Thursday, August 02, 2007

CU claims to have fired Ward Churchill for “Research Misconduct” . . . What’s Wrong With This Picture?

July 31, 2007 on 10:08 pm | In Churchill Responses to CU, Academic Freedom

Hank Brown and the CU Regents say they fired Ward Churchill because he engaged in “research misconduct.” Further, CU even claims its decision was based on a “unanimous” faculty recommendation. There are a lot of things wrong with this picture, the most obvious being: 1. Only two committees directly examined evidence in this case. One was an Investigative Committee which found violations on seven counts, but only one of its five members recommended dismissal. After throwing out come of those charges, three of the five members of an Appeal Panel recommended a one-year suspension. In other words, a majority of both groups examining the evidence did not recommend firing Professor Churchill. We fail to see any unanimity. 2. CU President Hank Brown decided to override the recommendation of the Appeal Panel. In doing so, Brown—apparently now an American Indian Studies expert—decided that the Panel was wrong regarding Professor Churchill’s interpretation of the General Allotment Act of 1887 and the Indian Arts and Crafts Act of 1990. 3. CU has characterized the charges against Ward Churchill as falsification and fabrication of evidence and plagiarism. In fact, the specific findings of the Appeal Panel were that he (a) failed to provide sufficient evidence on three facts relating to an 1837 smallpox epidemic; (b) cited to material he had ghostwritten (tho’ no one can point to any standard prohibiting this); (c) published an article in which a co-author’s name was deleted by the magazine; and (d) copyedited a piece (written and edited by others) which, unknown to him, plagiarized Fay Cohen.

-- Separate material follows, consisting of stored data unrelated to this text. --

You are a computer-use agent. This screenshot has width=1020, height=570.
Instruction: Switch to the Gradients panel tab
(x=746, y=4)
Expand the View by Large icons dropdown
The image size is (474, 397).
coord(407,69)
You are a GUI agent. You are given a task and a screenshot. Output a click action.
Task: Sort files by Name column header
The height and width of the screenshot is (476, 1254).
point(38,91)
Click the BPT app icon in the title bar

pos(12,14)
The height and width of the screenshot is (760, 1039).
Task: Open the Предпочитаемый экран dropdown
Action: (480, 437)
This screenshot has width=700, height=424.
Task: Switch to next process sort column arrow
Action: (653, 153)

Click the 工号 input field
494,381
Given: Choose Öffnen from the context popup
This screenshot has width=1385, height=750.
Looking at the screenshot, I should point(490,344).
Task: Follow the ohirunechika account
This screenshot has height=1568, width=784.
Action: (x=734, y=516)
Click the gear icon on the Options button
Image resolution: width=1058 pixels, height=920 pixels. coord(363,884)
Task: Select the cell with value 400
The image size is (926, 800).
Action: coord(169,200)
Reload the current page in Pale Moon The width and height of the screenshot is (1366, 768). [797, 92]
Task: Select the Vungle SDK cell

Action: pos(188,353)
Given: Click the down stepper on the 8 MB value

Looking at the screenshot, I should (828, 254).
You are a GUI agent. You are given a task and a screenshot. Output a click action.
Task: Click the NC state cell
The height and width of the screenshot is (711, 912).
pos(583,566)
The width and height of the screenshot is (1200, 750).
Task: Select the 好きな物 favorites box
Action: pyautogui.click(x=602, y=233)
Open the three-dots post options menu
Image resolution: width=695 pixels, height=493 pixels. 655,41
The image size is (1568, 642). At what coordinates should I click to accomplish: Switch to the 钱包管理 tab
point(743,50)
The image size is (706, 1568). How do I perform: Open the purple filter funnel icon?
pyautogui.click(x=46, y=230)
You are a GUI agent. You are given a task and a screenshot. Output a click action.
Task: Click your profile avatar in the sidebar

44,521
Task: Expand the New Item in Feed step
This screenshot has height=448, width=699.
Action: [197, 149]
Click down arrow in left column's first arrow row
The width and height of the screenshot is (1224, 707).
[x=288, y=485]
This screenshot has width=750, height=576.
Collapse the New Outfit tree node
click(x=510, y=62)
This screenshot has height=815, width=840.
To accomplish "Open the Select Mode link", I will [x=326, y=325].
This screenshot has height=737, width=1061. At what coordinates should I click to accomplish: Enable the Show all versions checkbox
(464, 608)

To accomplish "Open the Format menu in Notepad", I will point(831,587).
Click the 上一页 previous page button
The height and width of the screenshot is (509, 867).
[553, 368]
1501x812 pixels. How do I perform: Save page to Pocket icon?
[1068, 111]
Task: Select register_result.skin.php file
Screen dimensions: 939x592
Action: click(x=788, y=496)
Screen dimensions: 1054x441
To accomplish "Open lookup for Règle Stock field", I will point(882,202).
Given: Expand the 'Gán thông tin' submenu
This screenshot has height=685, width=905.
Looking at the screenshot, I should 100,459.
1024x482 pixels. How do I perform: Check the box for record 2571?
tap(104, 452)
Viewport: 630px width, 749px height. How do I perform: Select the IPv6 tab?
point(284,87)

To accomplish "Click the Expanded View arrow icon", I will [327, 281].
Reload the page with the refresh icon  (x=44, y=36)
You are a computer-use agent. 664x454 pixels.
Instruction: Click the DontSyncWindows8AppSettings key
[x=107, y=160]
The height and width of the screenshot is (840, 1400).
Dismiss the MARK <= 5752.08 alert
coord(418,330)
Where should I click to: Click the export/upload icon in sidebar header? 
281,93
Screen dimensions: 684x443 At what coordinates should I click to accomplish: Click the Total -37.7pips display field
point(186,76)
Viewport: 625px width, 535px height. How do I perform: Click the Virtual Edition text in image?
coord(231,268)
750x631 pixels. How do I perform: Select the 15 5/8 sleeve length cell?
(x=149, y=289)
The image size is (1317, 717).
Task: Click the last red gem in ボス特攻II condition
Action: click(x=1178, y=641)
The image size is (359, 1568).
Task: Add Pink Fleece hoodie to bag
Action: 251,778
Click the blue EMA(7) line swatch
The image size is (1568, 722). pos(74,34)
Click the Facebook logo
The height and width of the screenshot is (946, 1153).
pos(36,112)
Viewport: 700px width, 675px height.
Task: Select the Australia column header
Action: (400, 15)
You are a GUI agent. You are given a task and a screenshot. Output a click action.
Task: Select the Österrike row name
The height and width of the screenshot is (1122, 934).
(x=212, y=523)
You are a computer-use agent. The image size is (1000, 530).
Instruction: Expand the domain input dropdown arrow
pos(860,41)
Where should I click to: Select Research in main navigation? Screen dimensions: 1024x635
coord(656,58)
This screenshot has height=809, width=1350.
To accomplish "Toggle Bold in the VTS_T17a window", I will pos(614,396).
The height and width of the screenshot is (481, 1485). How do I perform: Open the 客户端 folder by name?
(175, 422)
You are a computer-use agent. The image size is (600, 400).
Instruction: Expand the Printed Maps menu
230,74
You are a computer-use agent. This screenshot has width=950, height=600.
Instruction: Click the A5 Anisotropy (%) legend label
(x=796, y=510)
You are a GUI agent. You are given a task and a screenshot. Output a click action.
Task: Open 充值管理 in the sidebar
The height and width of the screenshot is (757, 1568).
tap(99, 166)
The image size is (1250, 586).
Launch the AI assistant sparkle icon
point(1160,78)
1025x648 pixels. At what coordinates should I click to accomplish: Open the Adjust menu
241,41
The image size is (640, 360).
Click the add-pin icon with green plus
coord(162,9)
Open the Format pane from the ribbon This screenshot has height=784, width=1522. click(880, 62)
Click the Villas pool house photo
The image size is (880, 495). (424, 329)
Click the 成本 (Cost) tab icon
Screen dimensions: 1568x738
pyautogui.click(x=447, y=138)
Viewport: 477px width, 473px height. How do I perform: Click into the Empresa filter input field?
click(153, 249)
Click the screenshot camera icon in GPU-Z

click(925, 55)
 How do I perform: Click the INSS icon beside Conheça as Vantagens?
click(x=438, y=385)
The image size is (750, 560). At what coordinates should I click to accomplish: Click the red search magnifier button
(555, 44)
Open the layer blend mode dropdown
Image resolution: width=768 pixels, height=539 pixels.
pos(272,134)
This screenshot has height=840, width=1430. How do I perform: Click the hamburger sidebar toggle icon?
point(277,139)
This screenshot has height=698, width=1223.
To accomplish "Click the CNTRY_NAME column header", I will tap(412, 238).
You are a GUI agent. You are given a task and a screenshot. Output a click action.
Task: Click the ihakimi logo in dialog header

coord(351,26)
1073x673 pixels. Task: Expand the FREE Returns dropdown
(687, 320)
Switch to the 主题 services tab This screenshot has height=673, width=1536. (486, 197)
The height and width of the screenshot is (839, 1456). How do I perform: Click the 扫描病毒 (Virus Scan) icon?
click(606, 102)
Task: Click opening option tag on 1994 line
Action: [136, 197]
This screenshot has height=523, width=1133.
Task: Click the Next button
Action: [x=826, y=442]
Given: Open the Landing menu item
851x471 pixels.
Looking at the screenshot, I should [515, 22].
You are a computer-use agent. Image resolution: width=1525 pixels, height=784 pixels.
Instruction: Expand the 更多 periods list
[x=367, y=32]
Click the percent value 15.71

Even if these were true, they don’t constitute grounds for firing a tenured full professor with nearly 30 years of exemplary service.

4. Brown’s recommendation to fire relies exclusively on the Investigative Committee’s Report, yet that Committee itself has been charged with research misconduct in five separate research complaints. Click here to read them:

(Note: Ward Churchill was not involved in the drafting or filing of either of these.)

These complaints extensively document instances of falsification and fabrication of evidence, misrepresentation of sources, and plagiarism in the Investigative Committee’s Report.

5. Just before the Regents’ meeting, the University of Colorado dismissed all five of these complaints without investigation. The reason? All of a sudden, the Investigative Committee Report wasn’t “research” subject to scholarly standards.

Never mind that the Report runs 124 pages, with 254 footnotes, and was published by the University. Never mind that the professors on the committee claimed to be adhering to scholarly standards in their Report.

The Investigative Committee, apparently, can engage in plagiarism, misrepresentation, falsification, and/or fabrication of evidence with impunity, and their Report can then be used to dismiss Professor Churchill on the same charges. And we are to believe that CU fired Ward Churchill, not for his political statements, but to uphold “academic integrity”?